I am allergic to your cat. Yes, your cat. No, not his cat. Not her cat. Well, okay, theirs, but yours too.

Oh, that’s interesting. No, I’ve never heard that before. Your cat doesn’t give people allergies? Your cat is magical and hypoallergenic? By all means, let’s have Mr. Mittens climb right up on my lap and make himself at home. No, no — my eyes always look like this. I always cough like Welsh miner. Don’t worry.

While we’re at it, have I introduced you to my pet? His name is Mr. Poison Ivy. You have to pet Mr. Poison Ivy, or I’ll be terribly offended. No, don’t worry. He never gives people rashes. Oh, I know some poison ivys give people rashes, but not mine. Because he loves you.
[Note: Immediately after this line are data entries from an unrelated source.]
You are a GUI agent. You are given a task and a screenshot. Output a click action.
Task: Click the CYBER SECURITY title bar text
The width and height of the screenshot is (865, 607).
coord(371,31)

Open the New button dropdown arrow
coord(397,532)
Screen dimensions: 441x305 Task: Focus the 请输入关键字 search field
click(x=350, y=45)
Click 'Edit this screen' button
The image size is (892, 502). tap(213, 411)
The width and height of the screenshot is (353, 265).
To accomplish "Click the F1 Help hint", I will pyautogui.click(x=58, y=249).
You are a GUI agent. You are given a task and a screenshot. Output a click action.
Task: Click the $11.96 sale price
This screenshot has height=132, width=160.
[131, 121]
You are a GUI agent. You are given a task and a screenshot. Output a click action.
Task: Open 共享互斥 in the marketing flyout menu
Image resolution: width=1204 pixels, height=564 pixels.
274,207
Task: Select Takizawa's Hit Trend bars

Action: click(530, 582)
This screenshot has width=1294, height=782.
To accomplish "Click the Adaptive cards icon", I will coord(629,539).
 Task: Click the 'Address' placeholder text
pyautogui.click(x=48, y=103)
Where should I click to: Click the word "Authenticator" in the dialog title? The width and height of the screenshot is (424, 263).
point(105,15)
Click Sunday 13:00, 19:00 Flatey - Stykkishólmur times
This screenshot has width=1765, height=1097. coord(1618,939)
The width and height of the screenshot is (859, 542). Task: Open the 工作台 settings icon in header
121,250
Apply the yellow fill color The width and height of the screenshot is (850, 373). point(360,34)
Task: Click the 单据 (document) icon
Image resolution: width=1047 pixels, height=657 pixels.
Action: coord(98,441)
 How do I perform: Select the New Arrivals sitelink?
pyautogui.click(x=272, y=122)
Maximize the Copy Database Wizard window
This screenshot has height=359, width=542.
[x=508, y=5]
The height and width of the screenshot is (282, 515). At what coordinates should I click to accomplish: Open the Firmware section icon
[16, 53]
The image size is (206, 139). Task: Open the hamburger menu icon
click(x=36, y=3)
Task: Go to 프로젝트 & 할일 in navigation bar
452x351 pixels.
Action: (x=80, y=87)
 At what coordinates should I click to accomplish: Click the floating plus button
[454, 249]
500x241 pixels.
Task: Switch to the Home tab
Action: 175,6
Ha, ha, do you see what I did there? I am allergic to your cat. Your cat makes me sniffle and sneeze. She gives to me the hives. My nose runs in his presence. My tonsils, they are like balls of molten lava. I resemble a super-flu victim in “The Stand.”

Let me tell you something else. Your boyfriend, who isn’t allergic to your cat? He is. He’s pretending to have a coke habit so that he can get into your pants, but in reality, the cat hair on your sweater is making the teensy blood vessels in his eyes explode.

And your allergies, which act up around every other cat, but not yours? They don’t exist. You are mildly irritated in the presense of twelve pounds of pet hair, as anyone would be, but once you get around to vaccuuming your apartment you will breathe easily once more. Don’t be offended. I am allergic to dust in much the same way.

I am allergic to your cat. I am.

Rar! Jennie smash!

Many of you do not have the big big love for anger. (Digression: Did you hear that the Pixies are getting back together? I heard that they are. Who wants to go?)

I am not one of these people. I am, in fact, anger’s biggest fan. Oh, no, you say. Jennie! Don’t be angry. It’s so unattractive. It’s so bad for you. You’ll get high blood pressure. No one will invite you to their parties.

Well fuck you. I am gorgeous in a high irish. Everyone invites me to their parties. They all want to have sex with me when I’m angry, that’s how hot I am — all of them, gay men, straight women, everybody.

In addition to making me absolutely beautiful, my anger has made me strong. I can lift you right up, just like the Incredible Hulk. I can smash through walls like Mr. Kool-Aid. I am only five foot two, but I have the proportionate strength of an ant. Find me a giant piece of corn. I will carry it over my head.